This doesn't mean we can't be overwhelmed, fearful, despairing. Those are normal responses to this moment. Every feeling is allowed, but not every feeling needs to be what powers our efforts.

Part of the work is identifying what gets us in a grounded place: hard workouts or a restrained news diet. Baking bread (nothing like a little kneading to exorcise big feelings) or exiting stage right when a conversation gets highjacked by political doomsday-ing. Whatever gently helps us to "be where our feet are," as athletes say.

Which enables us to take on fear with humor, chaos with steadiness, cruelty with greatheartedness. This might mean we go slower than the frenetic pace emanating from D.C. But as the saying goes, Slow is smooth and smooth is fast.

And all of this drives those in power bananas. It's the opposite of what they want: which is people who are afraid, overwhelmed, nasty, and unsparing to each other.



Tap Out Sometimes
In a recent game against Philadelphia, LeBrown James didn't play 100% of the time. Not even close. He only played 68% of the game. But in that time, he brought home 30% of total points scored.

With the ferocity of the news, it can feel like we need to act with an equally relentless ferocity. But remember, the super speedy hare didn't win; the steady tortoise did.

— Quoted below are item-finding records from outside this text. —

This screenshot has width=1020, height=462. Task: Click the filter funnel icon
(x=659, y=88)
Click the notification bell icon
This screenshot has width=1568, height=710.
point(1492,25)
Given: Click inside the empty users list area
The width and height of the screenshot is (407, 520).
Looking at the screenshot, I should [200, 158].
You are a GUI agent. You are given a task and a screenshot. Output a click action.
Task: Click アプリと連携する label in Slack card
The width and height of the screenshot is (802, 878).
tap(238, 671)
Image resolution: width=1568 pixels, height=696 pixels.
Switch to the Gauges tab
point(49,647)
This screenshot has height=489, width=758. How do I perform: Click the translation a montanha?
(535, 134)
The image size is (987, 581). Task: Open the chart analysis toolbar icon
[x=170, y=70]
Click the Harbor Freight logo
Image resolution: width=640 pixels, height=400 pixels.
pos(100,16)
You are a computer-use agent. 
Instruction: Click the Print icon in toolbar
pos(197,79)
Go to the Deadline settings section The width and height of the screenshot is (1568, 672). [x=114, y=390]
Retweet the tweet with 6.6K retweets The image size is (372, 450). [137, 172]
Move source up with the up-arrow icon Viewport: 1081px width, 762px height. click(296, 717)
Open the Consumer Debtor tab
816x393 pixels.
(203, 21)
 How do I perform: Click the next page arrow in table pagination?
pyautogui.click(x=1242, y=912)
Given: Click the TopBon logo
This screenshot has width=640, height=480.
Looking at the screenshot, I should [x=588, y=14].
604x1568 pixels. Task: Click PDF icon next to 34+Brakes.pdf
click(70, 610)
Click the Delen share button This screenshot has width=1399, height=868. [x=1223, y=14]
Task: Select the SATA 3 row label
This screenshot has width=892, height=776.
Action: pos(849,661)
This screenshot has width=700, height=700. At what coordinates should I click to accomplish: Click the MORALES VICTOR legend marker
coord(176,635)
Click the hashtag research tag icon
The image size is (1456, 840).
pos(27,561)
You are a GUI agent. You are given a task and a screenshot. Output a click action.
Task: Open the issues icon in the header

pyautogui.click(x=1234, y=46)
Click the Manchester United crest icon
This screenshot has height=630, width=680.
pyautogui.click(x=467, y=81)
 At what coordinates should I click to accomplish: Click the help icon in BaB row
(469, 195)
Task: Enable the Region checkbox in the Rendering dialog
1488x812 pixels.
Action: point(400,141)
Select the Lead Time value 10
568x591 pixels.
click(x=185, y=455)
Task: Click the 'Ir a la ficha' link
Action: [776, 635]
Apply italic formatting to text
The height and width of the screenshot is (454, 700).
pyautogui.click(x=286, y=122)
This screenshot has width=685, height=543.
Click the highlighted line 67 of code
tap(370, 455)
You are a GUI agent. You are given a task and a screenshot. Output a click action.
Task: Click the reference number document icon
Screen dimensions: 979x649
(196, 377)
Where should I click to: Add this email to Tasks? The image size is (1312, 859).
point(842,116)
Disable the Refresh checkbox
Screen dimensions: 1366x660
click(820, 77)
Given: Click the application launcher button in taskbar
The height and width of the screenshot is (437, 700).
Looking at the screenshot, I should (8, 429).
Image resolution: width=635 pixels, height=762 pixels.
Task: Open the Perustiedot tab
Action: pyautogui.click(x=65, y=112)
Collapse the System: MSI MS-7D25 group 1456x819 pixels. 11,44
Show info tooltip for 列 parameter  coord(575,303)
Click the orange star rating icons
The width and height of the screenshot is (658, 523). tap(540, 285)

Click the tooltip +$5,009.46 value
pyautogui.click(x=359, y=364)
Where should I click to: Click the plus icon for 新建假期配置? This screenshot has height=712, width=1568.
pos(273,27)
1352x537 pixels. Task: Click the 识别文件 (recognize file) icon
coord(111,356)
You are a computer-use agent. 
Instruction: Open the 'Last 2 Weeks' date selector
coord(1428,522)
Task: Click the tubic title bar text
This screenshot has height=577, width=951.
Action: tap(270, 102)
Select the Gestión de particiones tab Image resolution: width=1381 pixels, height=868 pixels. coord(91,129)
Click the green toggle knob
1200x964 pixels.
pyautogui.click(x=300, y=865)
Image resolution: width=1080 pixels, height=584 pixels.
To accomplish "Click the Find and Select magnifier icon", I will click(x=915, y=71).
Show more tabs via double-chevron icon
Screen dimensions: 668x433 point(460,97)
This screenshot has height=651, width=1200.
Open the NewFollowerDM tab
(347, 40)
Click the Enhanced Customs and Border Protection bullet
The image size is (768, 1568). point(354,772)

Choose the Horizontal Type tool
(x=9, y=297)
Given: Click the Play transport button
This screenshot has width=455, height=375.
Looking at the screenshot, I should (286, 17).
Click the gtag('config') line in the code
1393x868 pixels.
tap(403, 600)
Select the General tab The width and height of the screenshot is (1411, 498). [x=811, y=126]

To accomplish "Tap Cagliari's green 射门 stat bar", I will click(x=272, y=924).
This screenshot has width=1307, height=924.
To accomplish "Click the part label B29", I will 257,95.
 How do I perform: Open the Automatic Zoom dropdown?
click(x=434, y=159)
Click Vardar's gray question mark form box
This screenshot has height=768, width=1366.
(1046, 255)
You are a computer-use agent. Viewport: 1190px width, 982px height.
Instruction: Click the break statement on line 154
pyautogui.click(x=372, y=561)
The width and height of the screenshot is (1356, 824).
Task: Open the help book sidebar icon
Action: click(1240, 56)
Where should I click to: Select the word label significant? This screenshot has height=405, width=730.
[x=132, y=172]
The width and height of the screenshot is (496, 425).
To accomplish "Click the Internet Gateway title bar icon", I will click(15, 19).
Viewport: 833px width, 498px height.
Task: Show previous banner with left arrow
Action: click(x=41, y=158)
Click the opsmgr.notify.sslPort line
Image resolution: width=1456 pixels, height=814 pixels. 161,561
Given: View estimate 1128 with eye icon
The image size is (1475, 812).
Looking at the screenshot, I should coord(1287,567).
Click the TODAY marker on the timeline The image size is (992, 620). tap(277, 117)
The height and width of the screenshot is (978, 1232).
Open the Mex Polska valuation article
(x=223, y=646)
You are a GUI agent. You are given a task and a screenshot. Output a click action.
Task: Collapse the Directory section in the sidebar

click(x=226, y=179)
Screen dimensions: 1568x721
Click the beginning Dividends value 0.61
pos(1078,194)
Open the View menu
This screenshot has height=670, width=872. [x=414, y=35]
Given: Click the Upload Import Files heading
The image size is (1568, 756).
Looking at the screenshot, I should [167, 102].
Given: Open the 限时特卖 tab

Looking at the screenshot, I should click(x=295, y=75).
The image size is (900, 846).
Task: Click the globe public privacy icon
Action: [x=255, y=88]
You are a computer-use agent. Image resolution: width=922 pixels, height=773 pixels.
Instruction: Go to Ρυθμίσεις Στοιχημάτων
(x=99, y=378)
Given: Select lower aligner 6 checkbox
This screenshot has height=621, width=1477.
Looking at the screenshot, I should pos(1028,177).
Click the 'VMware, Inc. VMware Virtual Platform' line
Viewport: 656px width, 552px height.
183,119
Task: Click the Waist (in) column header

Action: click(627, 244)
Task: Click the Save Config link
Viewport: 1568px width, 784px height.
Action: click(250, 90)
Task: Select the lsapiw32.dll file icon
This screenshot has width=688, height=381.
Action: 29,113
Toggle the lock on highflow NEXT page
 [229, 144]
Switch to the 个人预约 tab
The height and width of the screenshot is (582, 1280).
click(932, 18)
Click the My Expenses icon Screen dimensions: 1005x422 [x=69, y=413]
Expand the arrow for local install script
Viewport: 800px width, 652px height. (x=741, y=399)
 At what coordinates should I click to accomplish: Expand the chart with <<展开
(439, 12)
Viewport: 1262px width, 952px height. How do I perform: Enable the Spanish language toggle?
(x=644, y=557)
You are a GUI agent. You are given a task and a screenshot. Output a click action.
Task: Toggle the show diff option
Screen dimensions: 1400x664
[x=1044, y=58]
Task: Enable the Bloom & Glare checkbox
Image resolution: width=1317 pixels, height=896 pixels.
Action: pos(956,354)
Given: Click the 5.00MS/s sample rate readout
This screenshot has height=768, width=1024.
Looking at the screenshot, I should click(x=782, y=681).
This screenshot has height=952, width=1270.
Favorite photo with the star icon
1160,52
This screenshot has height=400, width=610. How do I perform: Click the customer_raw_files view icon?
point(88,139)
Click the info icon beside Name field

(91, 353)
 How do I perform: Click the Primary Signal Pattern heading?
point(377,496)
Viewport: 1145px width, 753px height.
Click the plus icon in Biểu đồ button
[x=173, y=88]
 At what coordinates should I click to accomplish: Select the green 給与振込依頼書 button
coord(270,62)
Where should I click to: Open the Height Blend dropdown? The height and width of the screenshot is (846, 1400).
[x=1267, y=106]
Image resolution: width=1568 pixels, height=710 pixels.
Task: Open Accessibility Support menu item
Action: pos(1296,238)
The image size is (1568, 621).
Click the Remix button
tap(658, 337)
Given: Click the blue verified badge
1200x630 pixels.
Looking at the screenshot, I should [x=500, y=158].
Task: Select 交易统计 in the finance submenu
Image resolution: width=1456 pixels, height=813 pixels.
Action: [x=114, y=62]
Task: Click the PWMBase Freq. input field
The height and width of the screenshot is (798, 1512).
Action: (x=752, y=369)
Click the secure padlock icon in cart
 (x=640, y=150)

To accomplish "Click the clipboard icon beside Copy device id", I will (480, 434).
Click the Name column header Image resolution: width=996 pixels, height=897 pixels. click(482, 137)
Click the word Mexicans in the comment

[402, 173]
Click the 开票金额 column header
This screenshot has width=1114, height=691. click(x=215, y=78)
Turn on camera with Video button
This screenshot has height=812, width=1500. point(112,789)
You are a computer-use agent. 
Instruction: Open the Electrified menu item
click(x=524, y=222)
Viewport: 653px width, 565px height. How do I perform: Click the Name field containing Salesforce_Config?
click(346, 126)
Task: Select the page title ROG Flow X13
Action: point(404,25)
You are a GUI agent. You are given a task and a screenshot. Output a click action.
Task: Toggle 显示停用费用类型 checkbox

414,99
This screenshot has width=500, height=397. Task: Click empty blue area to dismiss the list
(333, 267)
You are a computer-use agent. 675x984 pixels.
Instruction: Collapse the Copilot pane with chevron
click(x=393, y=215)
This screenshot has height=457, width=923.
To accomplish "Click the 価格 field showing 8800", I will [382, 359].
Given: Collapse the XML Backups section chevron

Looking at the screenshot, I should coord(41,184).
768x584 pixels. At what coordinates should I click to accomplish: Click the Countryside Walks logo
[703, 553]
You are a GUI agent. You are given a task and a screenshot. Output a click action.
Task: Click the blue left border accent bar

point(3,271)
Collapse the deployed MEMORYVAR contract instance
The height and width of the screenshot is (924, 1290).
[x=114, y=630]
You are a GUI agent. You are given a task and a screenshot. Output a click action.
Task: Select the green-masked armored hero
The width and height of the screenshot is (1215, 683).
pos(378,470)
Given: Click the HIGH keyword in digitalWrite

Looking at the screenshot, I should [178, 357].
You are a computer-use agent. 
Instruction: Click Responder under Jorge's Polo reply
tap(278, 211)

The first weeks of a new administration are usually pretty aggressive; it's an attempt to squeeze all the juice out of the honeymoon period that comes after winning an election before favorables start to head south. This particular velocity is unlikely to be sustained for the next four years.

"Take rest," wrote Ovid, "a field that has rested gives a bountiful crop." Rest - from mainlining news, from talking about the latest from D.C., from following the directives on activist listservs - gives us a little distance and perspective.

So when we do get back to the news and the action (a few favorites actions to take here), we aren't flailing from exhaustion, but strategically putting points on the board.


Back outside the assisted living facility, it was like those protesting residents had reached up through the cloud cover and pulled the sun right out. I laid on the horn for a solid 10 seconds; the people ahead of me and behind me did, too.

The odds might not be on our side these days. But there's still a lot of game yet to be played. And we can still win.